Record extracts:
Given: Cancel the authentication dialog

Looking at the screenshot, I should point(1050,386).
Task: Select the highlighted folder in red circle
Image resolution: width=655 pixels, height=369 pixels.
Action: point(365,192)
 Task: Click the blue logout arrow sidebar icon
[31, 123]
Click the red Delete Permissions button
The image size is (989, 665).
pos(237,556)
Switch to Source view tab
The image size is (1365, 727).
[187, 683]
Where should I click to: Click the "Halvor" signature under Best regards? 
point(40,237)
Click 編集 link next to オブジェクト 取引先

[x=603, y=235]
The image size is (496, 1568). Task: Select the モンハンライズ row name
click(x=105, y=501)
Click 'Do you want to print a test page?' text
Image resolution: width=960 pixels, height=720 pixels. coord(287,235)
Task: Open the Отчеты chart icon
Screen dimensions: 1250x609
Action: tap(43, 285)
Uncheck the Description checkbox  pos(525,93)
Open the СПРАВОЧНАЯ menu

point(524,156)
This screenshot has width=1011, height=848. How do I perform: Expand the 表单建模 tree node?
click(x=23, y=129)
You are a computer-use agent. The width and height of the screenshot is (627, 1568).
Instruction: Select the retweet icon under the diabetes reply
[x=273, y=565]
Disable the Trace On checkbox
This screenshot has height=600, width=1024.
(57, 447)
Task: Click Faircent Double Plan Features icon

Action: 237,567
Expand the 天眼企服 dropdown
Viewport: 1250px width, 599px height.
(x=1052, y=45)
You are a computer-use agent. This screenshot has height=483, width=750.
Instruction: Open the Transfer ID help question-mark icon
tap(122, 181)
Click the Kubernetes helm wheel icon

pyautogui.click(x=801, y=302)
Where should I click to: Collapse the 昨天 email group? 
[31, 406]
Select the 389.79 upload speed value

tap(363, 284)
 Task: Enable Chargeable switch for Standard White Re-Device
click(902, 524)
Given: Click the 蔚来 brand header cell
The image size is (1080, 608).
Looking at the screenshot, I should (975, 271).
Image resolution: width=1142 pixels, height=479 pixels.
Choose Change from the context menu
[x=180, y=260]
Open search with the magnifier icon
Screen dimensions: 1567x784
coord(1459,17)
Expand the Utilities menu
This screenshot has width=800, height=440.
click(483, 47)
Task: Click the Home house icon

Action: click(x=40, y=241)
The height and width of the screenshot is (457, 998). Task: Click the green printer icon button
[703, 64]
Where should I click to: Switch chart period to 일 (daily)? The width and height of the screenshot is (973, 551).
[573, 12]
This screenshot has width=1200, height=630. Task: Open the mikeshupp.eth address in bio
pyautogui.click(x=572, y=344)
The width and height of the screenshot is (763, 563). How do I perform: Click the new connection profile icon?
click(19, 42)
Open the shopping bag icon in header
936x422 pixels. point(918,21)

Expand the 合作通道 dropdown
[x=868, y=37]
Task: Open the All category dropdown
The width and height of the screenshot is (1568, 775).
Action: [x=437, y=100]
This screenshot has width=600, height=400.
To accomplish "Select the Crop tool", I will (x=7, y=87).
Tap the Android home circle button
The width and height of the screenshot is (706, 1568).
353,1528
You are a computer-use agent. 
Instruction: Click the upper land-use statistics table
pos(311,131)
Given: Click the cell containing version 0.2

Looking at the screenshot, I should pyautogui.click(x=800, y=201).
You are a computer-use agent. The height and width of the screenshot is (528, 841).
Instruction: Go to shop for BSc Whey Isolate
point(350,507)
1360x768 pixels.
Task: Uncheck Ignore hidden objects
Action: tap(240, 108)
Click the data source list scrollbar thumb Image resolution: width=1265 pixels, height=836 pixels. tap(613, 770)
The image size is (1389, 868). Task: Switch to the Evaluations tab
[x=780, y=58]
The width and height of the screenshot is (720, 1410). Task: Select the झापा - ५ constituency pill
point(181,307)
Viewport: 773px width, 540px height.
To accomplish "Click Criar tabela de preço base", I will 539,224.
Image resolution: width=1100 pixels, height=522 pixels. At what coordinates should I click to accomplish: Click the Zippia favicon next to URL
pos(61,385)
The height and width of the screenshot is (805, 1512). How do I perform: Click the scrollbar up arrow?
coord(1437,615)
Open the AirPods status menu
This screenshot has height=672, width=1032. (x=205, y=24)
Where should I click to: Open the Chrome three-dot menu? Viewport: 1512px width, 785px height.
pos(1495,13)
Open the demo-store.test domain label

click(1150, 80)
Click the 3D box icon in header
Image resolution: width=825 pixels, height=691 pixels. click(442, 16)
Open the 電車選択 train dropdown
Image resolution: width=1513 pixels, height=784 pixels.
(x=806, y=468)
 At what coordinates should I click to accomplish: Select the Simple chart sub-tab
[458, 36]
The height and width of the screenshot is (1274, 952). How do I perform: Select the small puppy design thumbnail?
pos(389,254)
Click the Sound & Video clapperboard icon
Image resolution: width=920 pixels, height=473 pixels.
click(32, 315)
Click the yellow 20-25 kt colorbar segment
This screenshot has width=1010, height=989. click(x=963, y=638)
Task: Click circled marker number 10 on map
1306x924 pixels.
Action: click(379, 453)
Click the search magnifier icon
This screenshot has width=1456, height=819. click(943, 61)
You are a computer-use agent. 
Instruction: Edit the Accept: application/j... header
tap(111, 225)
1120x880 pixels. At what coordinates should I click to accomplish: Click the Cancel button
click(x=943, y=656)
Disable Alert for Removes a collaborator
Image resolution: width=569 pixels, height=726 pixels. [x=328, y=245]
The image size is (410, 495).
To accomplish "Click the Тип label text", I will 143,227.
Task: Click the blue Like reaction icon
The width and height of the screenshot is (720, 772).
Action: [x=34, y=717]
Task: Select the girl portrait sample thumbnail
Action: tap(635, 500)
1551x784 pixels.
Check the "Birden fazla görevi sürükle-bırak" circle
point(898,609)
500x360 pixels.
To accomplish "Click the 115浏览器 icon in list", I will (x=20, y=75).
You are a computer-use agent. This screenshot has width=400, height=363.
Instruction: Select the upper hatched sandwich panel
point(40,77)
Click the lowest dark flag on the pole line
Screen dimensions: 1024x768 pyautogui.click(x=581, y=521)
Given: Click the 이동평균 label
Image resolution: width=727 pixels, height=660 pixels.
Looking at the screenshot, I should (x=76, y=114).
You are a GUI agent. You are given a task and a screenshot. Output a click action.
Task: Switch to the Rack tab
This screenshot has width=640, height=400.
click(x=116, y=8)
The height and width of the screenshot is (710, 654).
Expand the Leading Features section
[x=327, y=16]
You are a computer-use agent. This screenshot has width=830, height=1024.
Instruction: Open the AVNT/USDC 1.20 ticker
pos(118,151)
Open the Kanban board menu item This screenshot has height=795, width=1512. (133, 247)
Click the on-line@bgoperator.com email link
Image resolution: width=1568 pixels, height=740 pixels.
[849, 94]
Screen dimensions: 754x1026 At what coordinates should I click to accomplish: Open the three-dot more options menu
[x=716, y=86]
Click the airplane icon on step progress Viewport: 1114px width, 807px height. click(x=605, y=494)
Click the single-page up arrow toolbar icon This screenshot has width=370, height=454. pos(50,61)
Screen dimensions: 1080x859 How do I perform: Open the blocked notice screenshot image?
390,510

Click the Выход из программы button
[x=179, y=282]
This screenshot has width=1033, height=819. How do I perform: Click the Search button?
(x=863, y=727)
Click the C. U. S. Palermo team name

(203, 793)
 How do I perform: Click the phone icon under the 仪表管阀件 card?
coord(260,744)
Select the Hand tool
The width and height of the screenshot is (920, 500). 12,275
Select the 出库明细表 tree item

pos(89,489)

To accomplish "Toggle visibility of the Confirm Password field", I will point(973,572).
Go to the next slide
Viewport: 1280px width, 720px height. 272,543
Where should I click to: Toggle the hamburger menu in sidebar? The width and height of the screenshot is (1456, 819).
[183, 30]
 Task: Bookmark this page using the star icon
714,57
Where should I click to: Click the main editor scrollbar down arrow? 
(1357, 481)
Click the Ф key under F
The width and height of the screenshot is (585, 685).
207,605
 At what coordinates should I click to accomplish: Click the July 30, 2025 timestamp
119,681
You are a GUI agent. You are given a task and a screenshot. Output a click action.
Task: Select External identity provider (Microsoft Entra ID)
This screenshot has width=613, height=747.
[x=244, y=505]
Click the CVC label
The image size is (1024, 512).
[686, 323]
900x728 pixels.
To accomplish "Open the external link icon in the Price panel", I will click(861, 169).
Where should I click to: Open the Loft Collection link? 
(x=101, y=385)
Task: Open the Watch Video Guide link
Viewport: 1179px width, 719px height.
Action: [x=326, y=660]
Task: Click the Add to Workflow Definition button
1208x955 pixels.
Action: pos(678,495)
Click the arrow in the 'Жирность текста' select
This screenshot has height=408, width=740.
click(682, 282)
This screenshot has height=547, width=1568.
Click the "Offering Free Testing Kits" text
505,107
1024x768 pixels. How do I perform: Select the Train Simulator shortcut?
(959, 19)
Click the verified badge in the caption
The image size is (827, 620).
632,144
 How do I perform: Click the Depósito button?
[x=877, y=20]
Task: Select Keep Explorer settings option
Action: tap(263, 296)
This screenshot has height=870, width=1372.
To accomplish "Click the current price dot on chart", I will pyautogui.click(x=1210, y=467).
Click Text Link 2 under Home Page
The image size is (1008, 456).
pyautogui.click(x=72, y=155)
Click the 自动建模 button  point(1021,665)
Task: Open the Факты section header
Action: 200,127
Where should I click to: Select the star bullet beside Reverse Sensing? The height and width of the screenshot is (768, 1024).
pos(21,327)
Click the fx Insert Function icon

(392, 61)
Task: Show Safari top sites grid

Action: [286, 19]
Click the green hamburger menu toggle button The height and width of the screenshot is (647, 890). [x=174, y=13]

Your assignment:
Among the entries above, copy exactly only the lines starting with the one containing "Open the demo-store.test domain label" and going through the one containing "Task: Click circled marker number 10 on map", both ends included.

Response to the task:
Open the demo-store.test domain label

click(1150, 80)
Click the 3D box icon in header
Image resolution: width=825 pixels, height=691 pixels. click(442, 16)
Open the 電車選択 train dropdown
Image resolution: width=1513 pixels, height=784 pixels.
(x=806, y=468)
 At what coordinates should I click to accomplish: Select the Simple chart sub-tab
[458, 36]
The height and width of the screenshot is (1274, 952). How do I perform: Select the small puppy design thumbnail?
pos(389,254)
Click the Sound & Video clapperboard icon
Image resolution: width=920 pixels, height=473 pixels.
click(32, 315)
Click the yellow 20-25 kt colorbar segment
This screenshot has width=1010, height=989. click(x=963, y=638)
Task: Click circled marker number 10 on map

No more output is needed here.